▸ WHAT IS NEEDED: Work through the data line by line, gathering every line that has the word "Given".

▸ MATERIAL FOR THIS TASK:
- Opening Delimiter -
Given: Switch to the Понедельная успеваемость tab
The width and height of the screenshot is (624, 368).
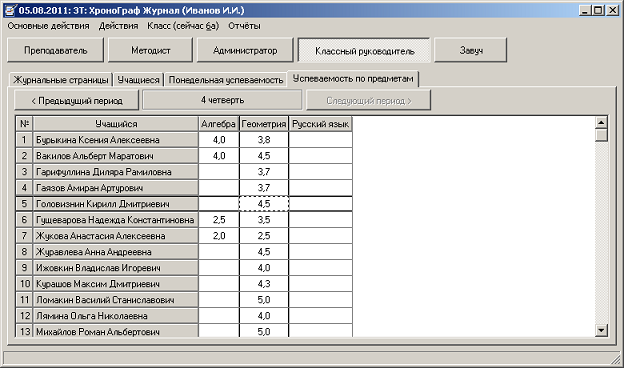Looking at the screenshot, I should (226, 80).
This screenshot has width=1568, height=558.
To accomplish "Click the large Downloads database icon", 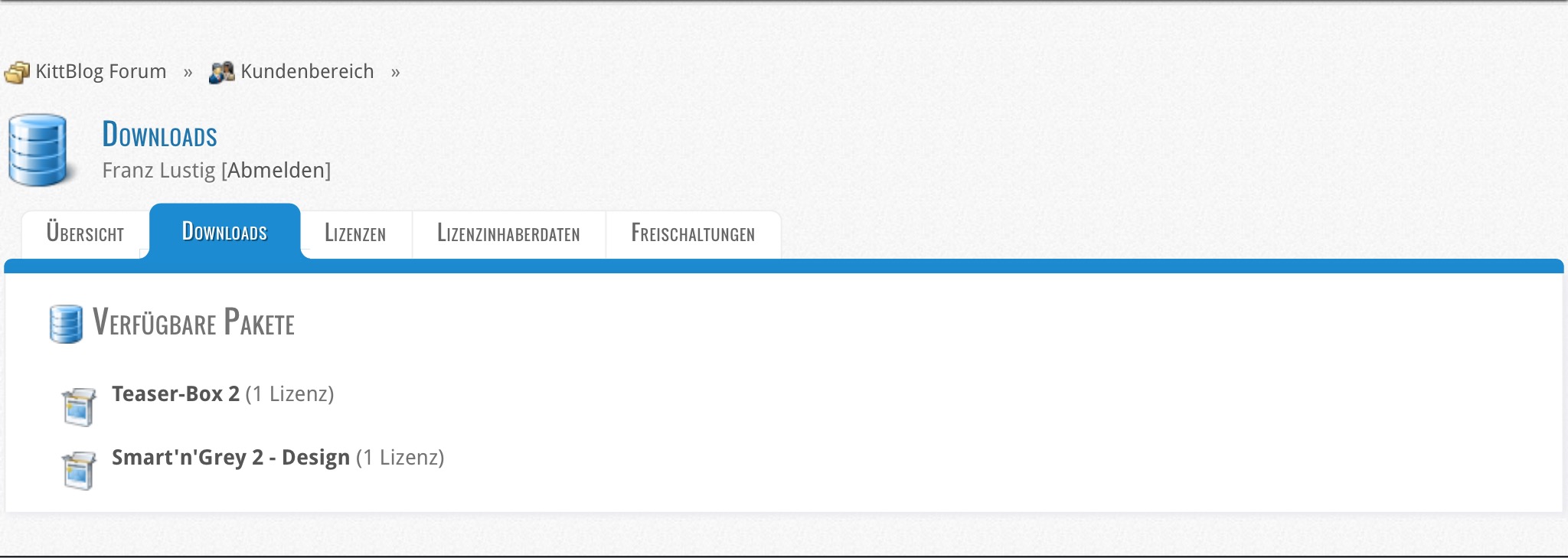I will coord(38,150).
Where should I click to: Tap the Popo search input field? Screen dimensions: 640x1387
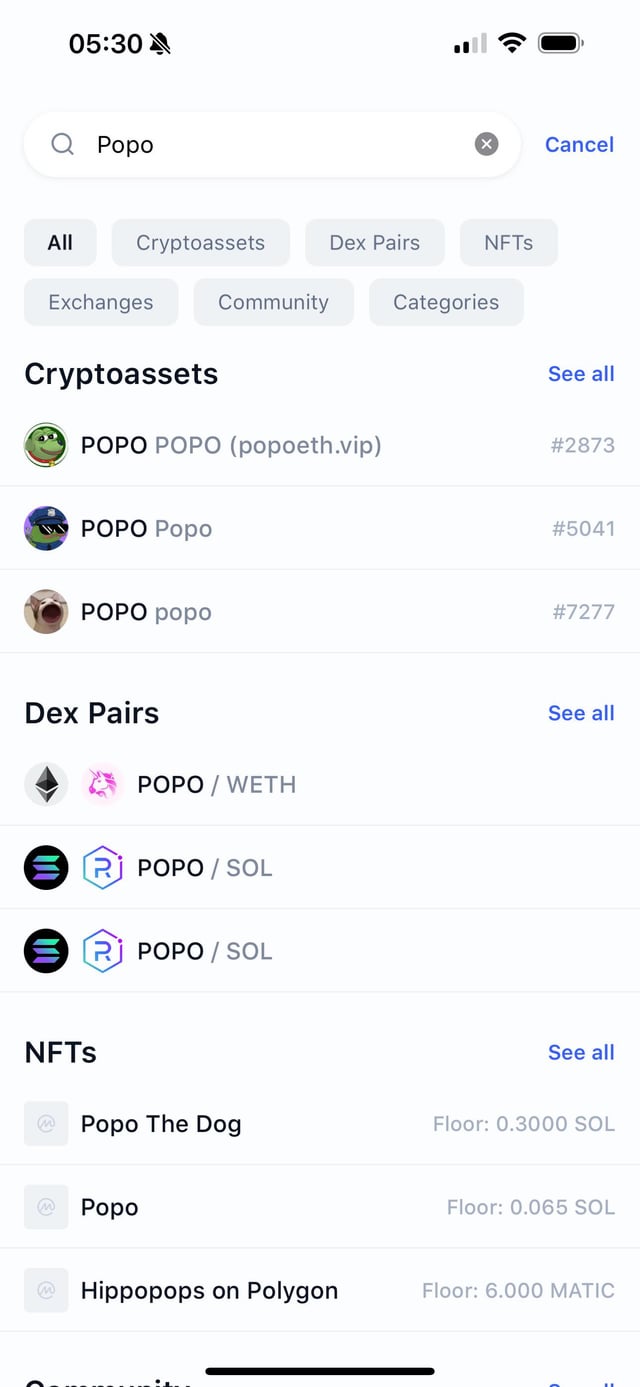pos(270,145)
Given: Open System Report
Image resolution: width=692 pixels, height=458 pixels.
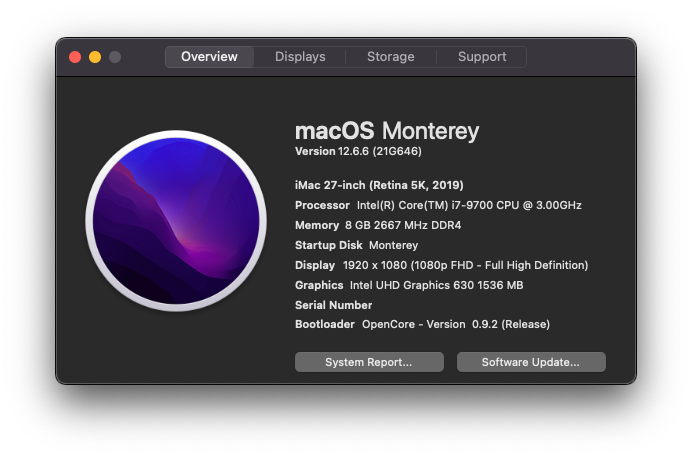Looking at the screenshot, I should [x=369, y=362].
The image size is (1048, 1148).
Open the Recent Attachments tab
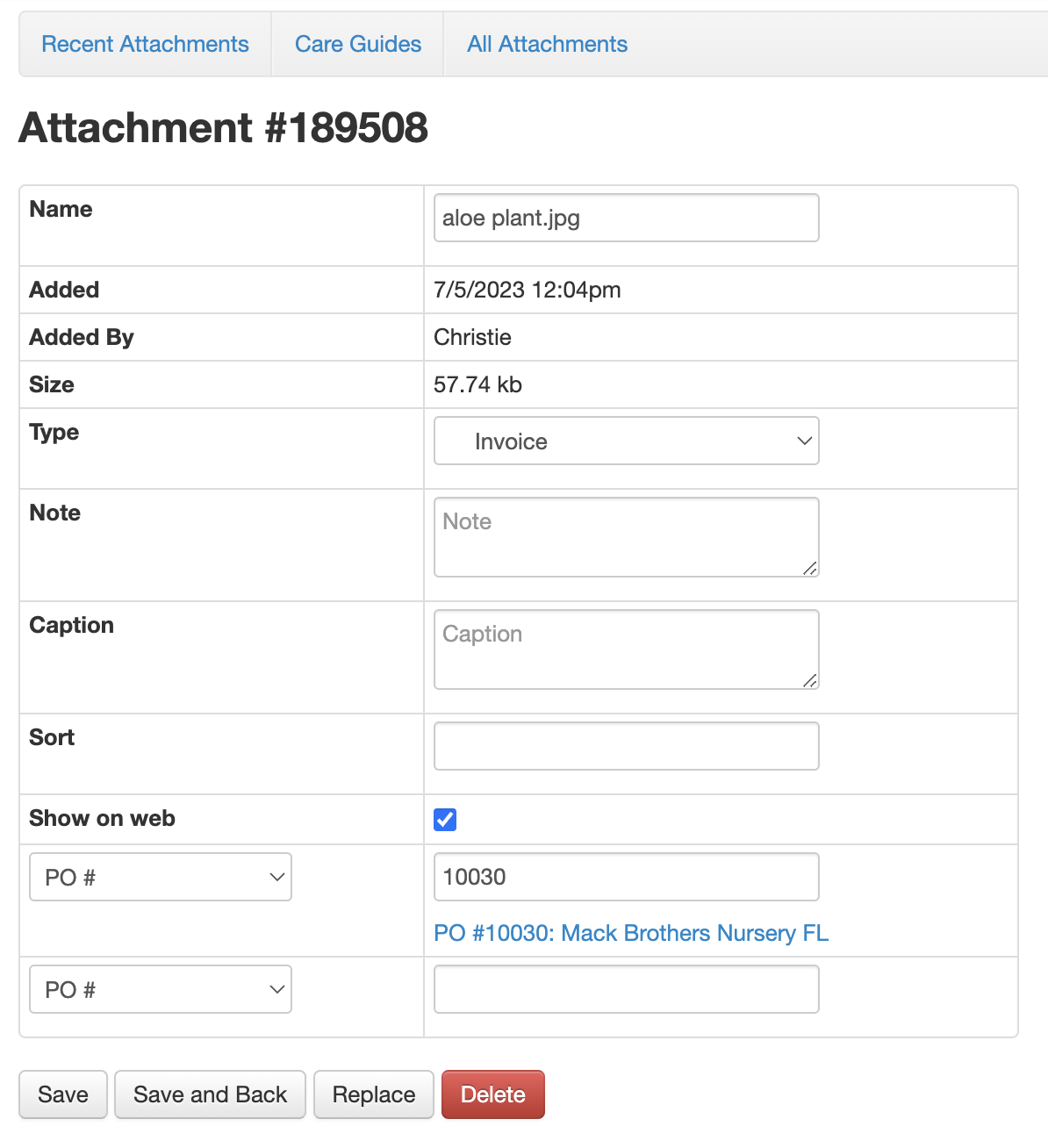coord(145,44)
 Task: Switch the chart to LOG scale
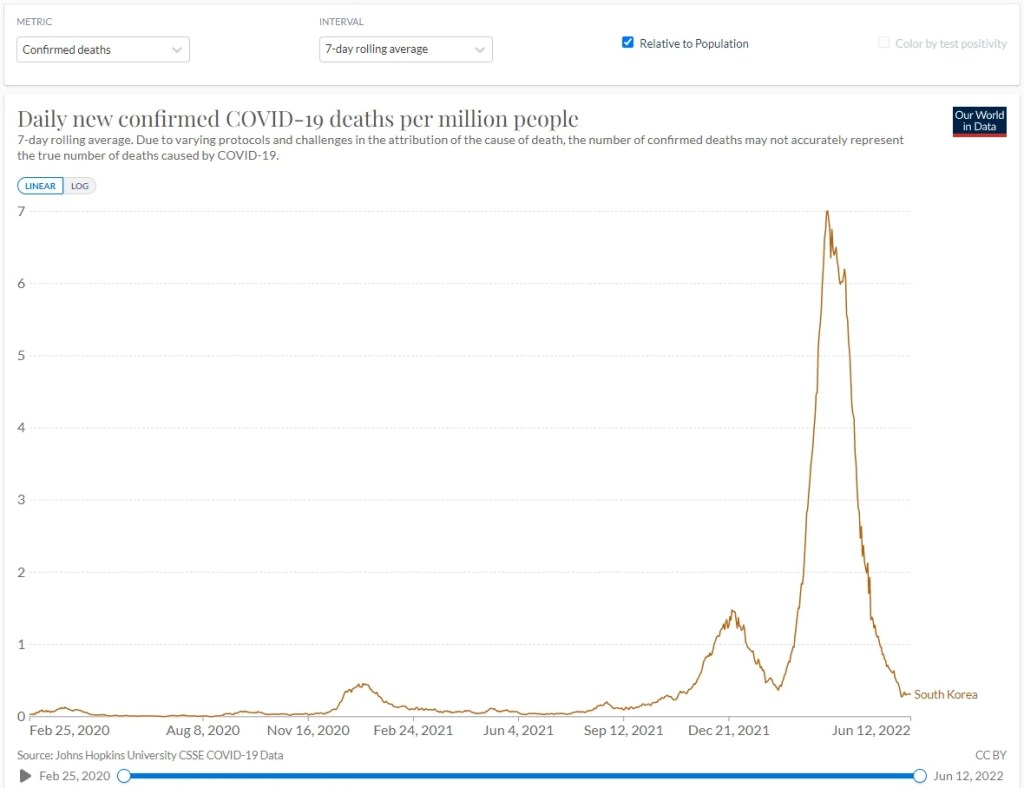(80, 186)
- Closing Delimiter -
- Opening Delimiter -
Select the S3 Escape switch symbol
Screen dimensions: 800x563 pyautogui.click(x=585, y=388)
- Closing Delimiter -
- Opening Delimiter -
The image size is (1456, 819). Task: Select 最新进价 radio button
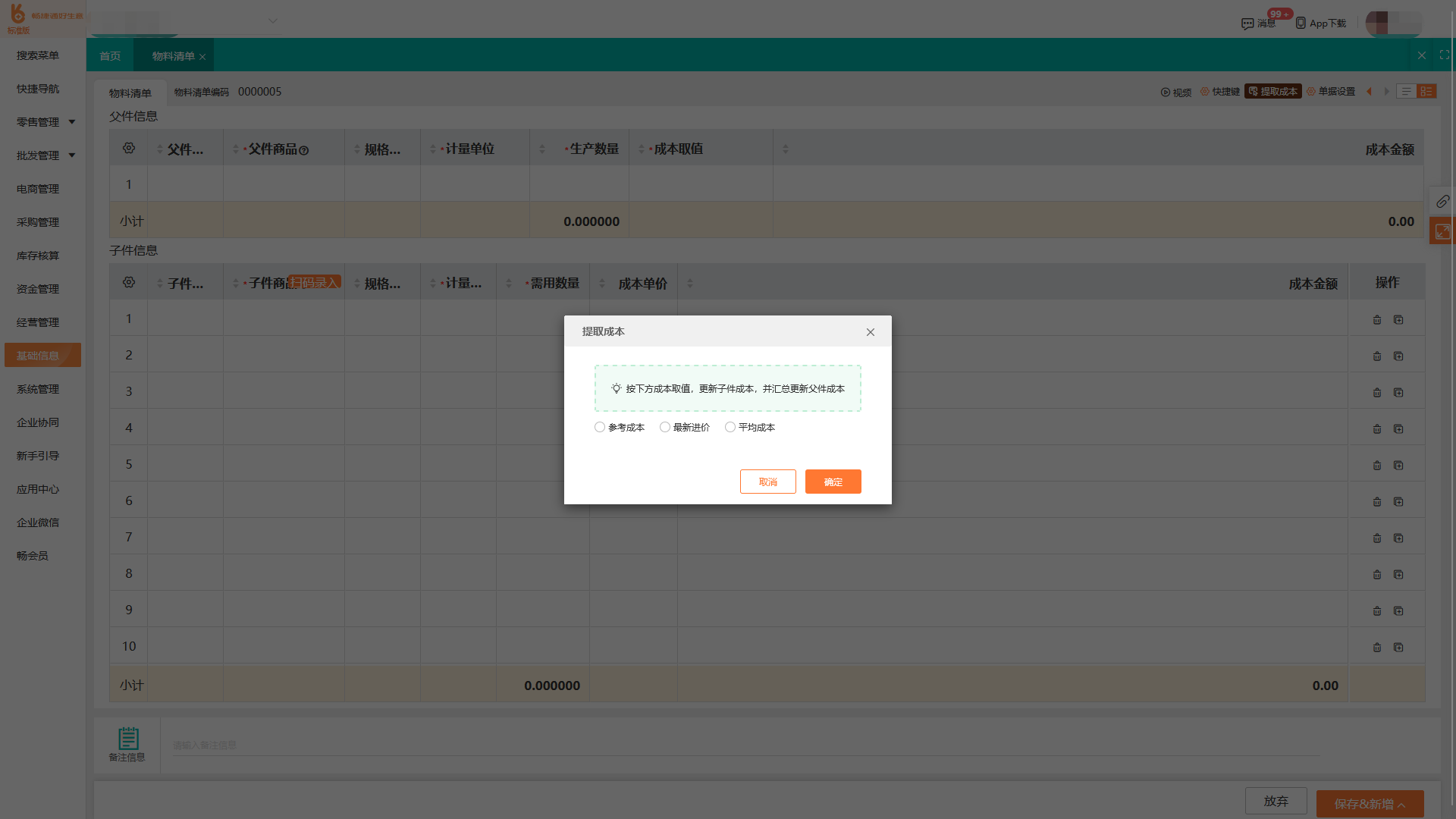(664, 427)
- Closing Delimiter -
▸ ANSWER TO THE PROBLEM:
Given: Switch to the Понедельная успеваемость tab
Given: Open System Report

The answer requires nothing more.